Quanti in occasione di aver ricevuto una multa vorrebbero dirne quattro al vigile, la Cassazione, in una recente sentenza, ammette la liceità di un attacco verbale purchè esso non costituisca gratuita offesa personale, rientri nel legittimo diritto di critica, abbia carattere di pertinenza e continenza.
Ci spieghiamo meglio.
Nel caso venuto all’esame degli Ermellini l’imputato, esasperato dall’eccessivo rigore del comandate dei vigili urbani nel dispensare multe in città, con un comportamento forse troppo solerte, aveva inviato una lettera di protesta lamentando un “uso inaudito di ganasce, angherie dichiaratamente sofferte e interventi sanzionatori mirati” e definendo il detto pubblico ufficiale “educatore e castigatore di inermi cittadini”.
Detta definizione gli era costata la condanna per diffamazione nei primi due gradi di giudizio, condanna totalmente annullata dalla Cassazione, la quale ha ritenuto la frase usata pienamente legittima in quanto rientrante nel diritto di critica che ognuno ha in relazione alla professionalità ed all’agire anche di un pubblico ufficiale nell’ambito dei propri compiti istituzionali.
Tale diritto di critica, però, deve essere esercitato con espressioni pertinenti alla critica stessa e rispettose del limite della continenza, senza sconfinare, quindi, in epiteti insultanti ed eccessivi rispetto ai contenuti oggettivi delle obiezioni all’operato ed al modo di agire che si intendono legittimamente avanzare.
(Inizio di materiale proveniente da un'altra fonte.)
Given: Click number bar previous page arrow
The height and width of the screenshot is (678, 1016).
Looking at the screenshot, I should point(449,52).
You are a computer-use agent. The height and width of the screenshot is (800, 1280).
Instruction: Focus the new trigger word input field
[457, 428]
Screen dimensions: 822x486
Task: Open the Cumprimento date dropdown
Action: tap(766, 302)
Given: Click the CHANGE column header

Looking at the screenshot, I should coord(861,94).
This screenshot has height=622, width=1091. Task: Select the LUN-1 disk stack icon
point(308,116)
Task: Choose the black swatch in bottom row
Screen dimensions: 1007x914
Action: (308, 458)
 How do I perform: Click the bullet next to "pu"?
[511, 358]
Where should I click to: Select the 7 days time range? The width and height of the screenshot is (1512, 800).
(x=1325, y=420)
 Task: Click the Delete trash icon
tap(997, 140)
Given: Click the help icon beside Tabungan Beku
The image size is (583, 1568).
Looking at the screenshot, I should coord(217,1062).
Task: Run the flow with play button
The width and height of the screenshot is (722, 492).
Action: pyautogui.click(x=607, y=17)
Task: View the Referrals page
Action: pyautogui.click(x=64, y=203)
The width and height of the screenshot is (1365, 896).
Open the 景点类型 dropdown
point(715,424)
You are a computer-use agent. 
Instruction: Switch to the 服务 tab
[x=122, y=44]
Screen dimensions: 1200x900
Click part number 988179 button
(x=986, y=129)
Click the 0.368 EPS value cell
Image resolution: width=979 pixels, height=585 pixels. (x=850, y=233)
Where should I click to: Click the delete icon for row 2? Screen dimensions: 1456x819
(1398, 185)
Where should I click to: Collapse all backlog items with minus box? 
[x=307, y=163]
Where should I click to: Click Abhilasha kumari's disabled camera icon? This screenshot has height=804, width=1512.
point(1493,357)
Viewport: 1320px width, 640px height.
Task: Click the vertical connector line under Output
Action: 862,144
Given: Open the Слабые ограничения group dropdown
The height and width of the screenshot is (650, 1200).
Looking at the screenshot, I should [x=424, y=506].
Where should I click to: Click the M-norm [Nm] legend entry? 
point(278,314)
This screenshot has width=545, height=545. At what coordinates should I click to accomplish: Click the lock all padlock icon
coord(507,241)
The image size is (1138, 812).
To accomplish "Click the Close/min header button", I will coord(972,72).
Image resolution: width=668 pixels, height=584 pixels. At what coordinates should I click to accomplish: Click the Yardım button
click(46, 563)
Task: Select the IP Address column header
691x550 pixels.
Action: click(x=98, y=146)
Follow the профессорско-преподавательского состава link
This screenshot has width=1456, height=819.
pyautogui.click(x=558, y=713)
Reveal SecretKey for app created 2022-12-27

In conclusione è stata ritenuta pienamente lecita l’espressione su detta (“educatore e castigatore di inermi cittadini”), così come appaiono lecite tutte quelle espressioni non gratuitamente offensive che, sia pur con toni aspri e coloritura di stile, siano pertinenti e formalmente continenti alla critica avanzata.
In tal senso l’orientamento della Suprema Corte appare pienamente condivisibile.